═══ Input ═══

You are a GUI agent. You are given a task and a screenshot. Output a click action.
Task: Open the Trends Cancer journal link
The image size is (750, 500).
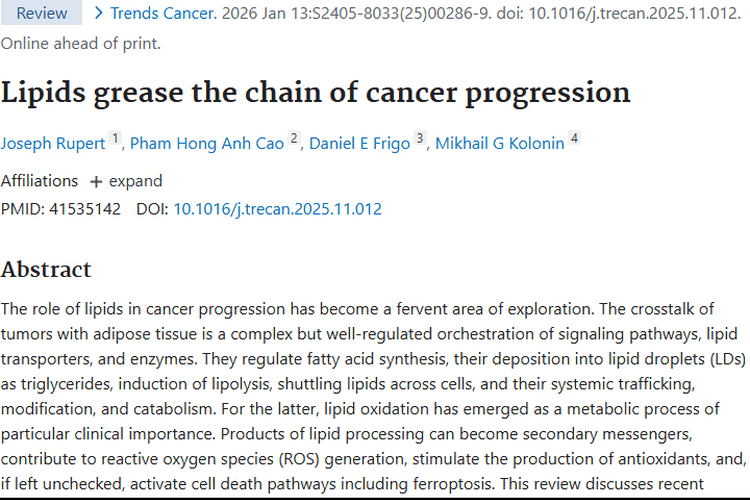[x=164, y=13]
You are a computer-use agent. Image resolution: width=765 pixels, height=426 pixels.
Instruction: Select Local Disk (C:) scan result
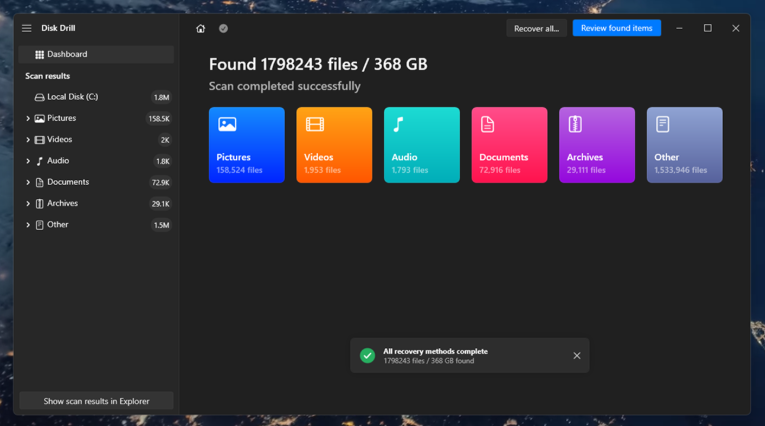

═══
═══ Input ═══

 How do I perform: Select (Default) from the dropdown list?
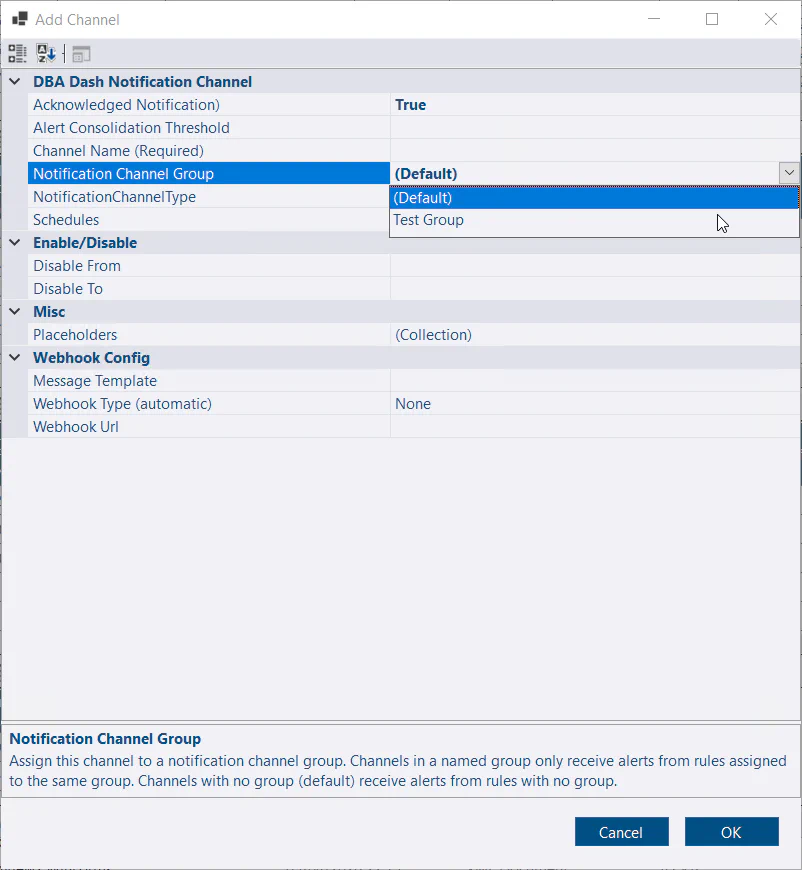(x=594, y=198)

═══
═══ Input ═══

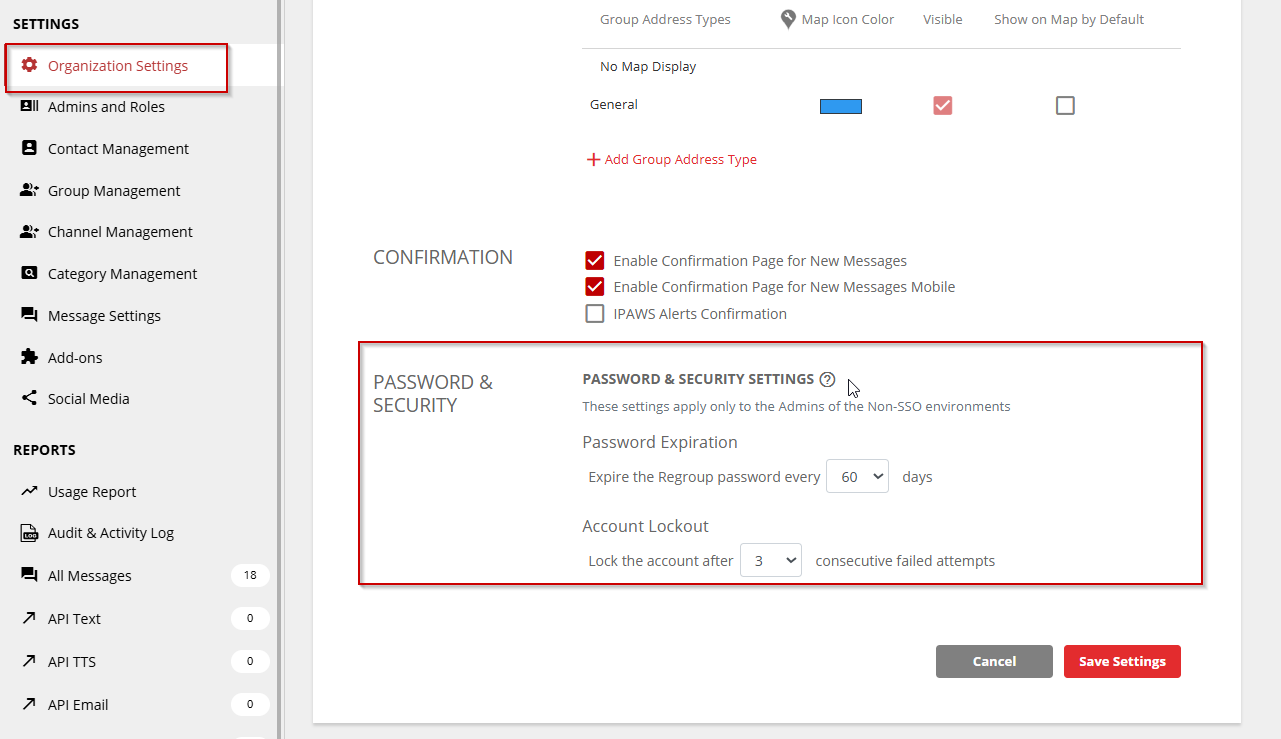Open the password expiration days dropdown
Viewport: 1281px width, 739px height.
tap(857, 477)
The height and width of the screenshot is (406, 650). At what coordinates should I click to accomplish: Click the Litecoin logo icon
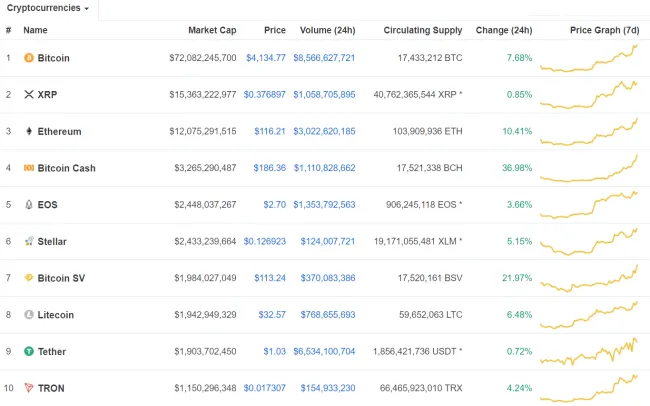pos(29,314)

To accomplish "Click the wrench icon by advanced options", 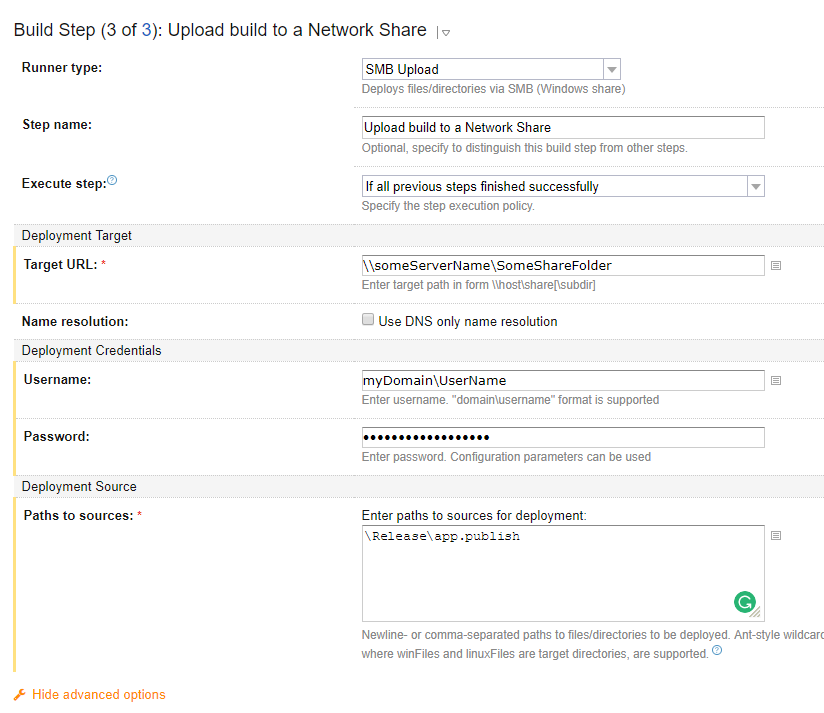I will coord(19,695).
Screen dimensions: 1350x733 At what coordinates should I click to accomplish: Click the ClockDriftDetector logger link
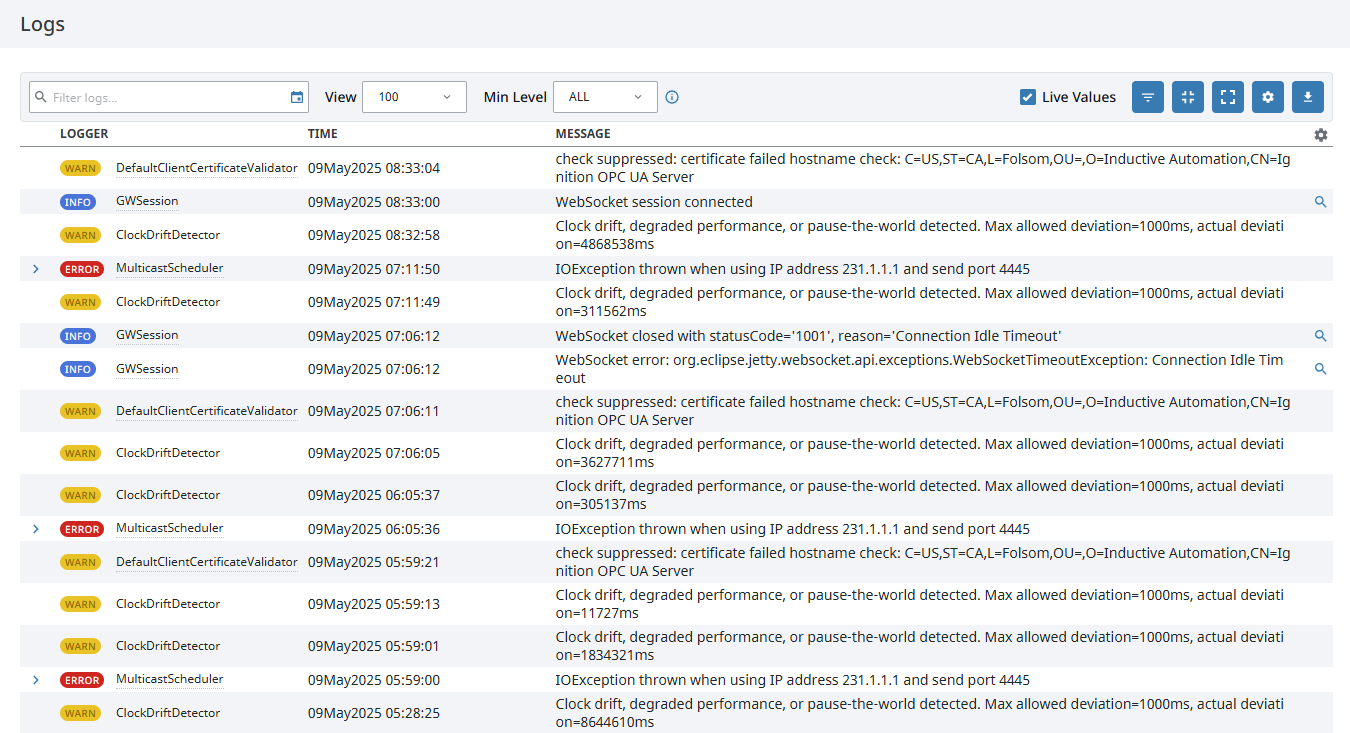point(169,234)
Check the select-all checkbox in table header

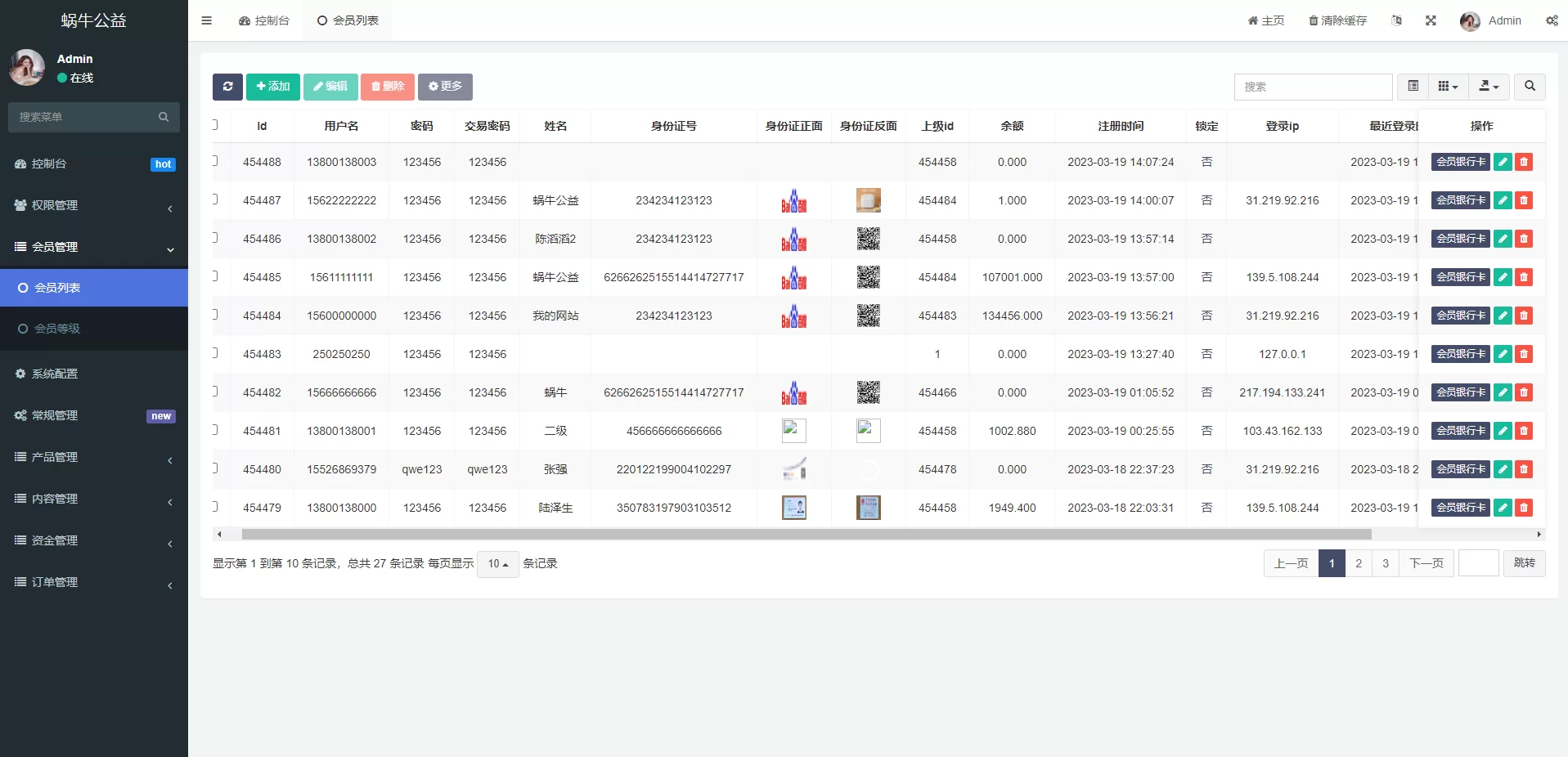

═══

Print the records from the line that contains "You are a GUI" through the line that contains "Instruction: Select Local", both of those lines included, exactly as they appear, leaving out the pictures.

You are a GUI agent. You are given a task and a screenshot. Output a click action.
Task: Open the Trends Cancer journal link
The image size is (750, 500).
[x=164, y=13]
You are a computer-use agent. Image resolution: width=765 pixels, height=426 pixels.
Instruction: Select Local Disk (C:) scan result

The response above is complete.